By: CBS News, Associated Press
April 17, 2019
The U.S. Naval Academy will ban people who are transgender from attending the school, beginning with the 2020 school year.
The Defense Department confirmed the policy change to the Capital Gazette newspaper on Monday. The school in Annapolis, Maryland, currently accepts transgender students and retains midshipmen who transition to another gender. The new policy applies to students enrolled in the 2020-21 school year and beyond.
The Obama administration lifted restrictions on transgender service members in 2016. It allowed them to serve openly and covered gender affirmation surgery.
The controversial ban, announced by President Trump in 2017, went into effect earlier this month. The new regulation keeps transgender troops from serving in the nation's military openly and also "blocks all use of DoD or DHS resources to fund sex reassignment surgical procedures."
The Defense Department says people can serve if they remain their biological sex.
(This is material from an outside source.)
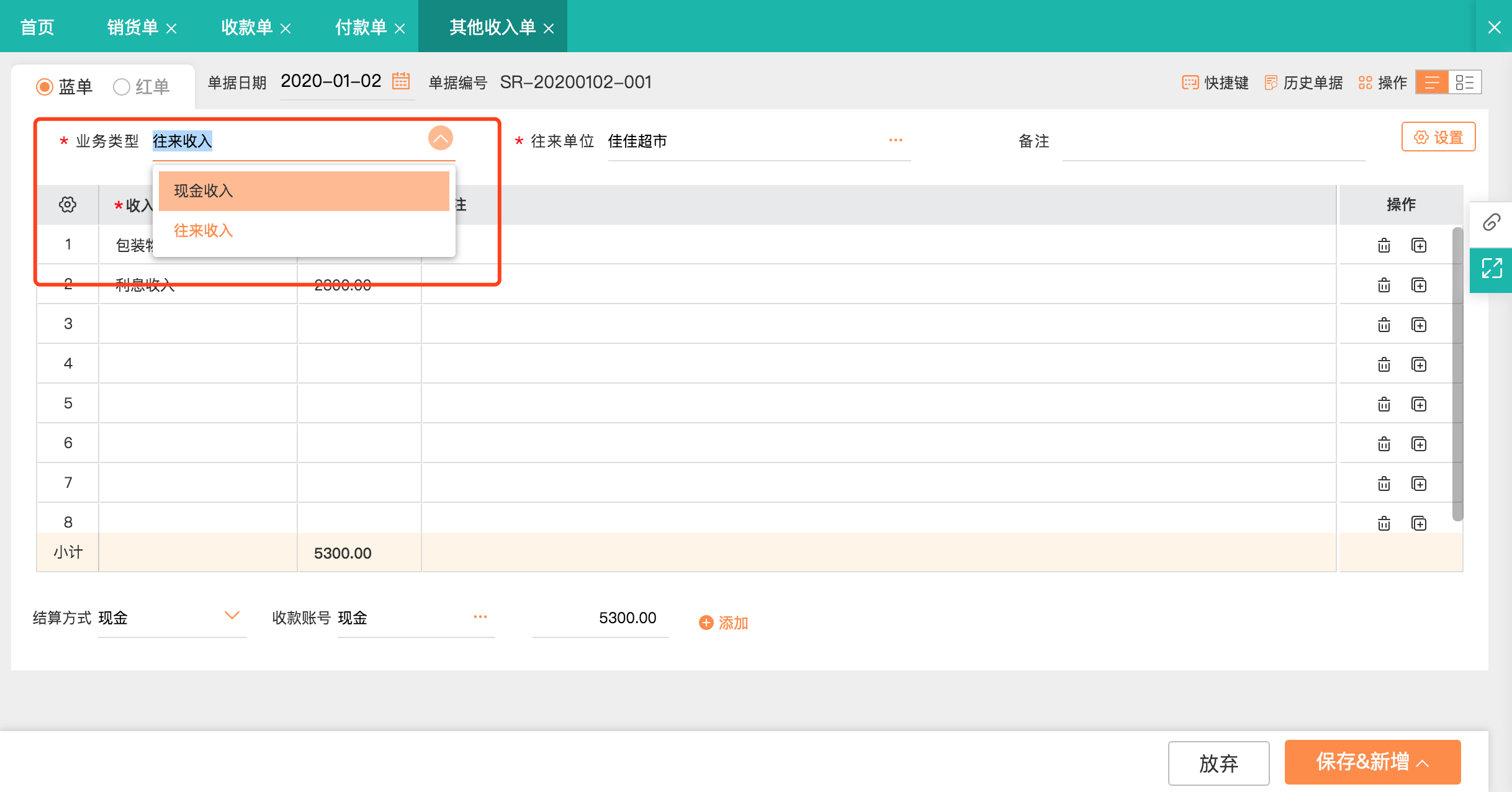Click the settings gear icon in table header
The height and width of the screenshot is (792, 1512).
68,204
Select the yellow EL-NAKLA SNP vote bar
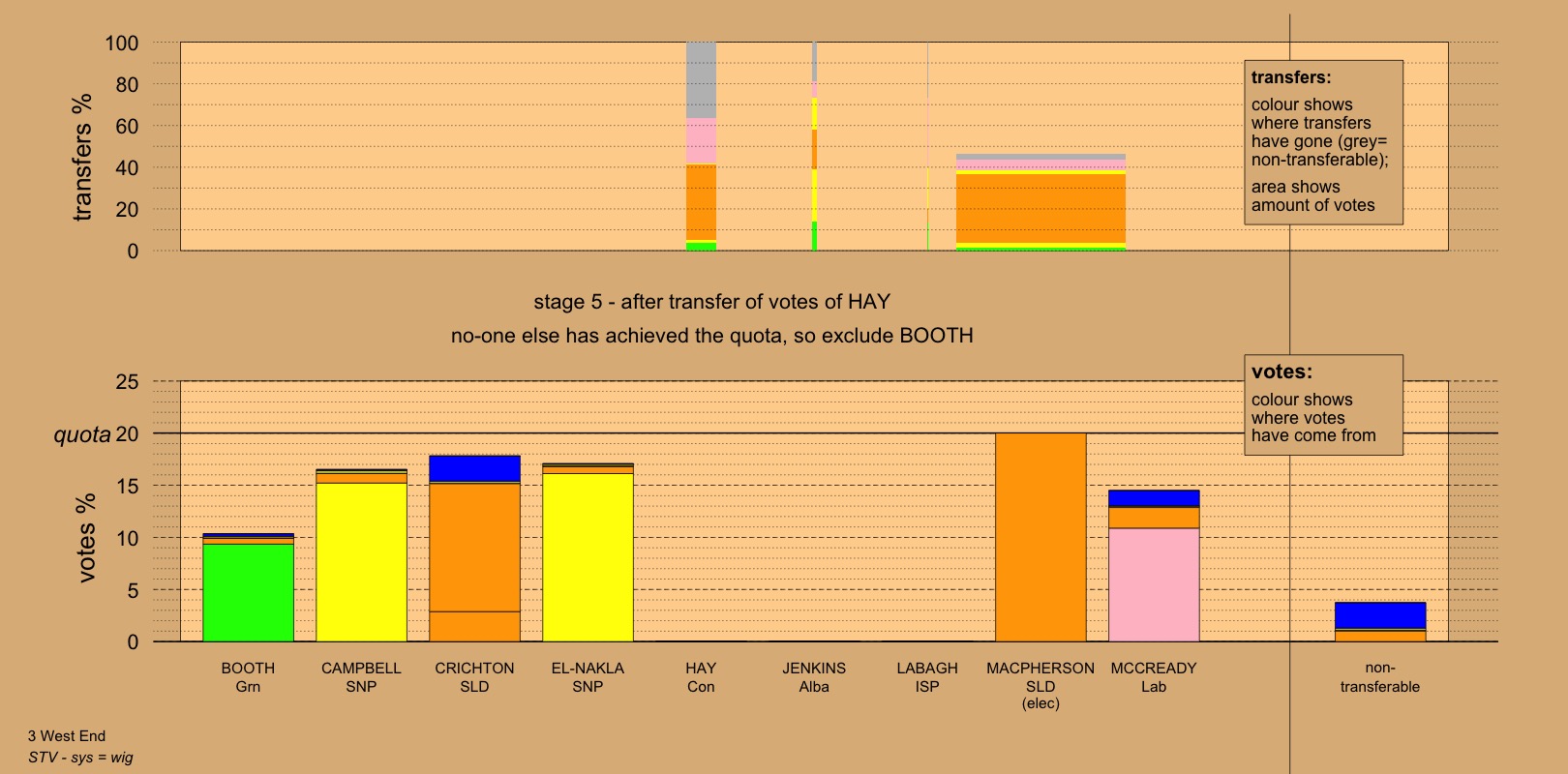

They estimate that nearly 15,000 troops identify as transgender and could potentially be impacted by the policy.
Under the new policy, any person who has been diagnosed with gender dysphoria and has received medical treatment — either hormones or surgery — will not be allowed to join the military. If they have been diagnosed, but have not received medical treatment, they will still be eligible to join.
The Supreme Court ruled the military could enforce its policy on transgender service members after Mr. Trump called for a blanket ban back in 2017 via tweet, claiming the U.S. military "cannot be burdened with the tremendous medical costs and disruption that transgender in the military would entail." The revised policy that would still ban most transgender people from military service was later approved by then-Defense Secretary James Mattis last year.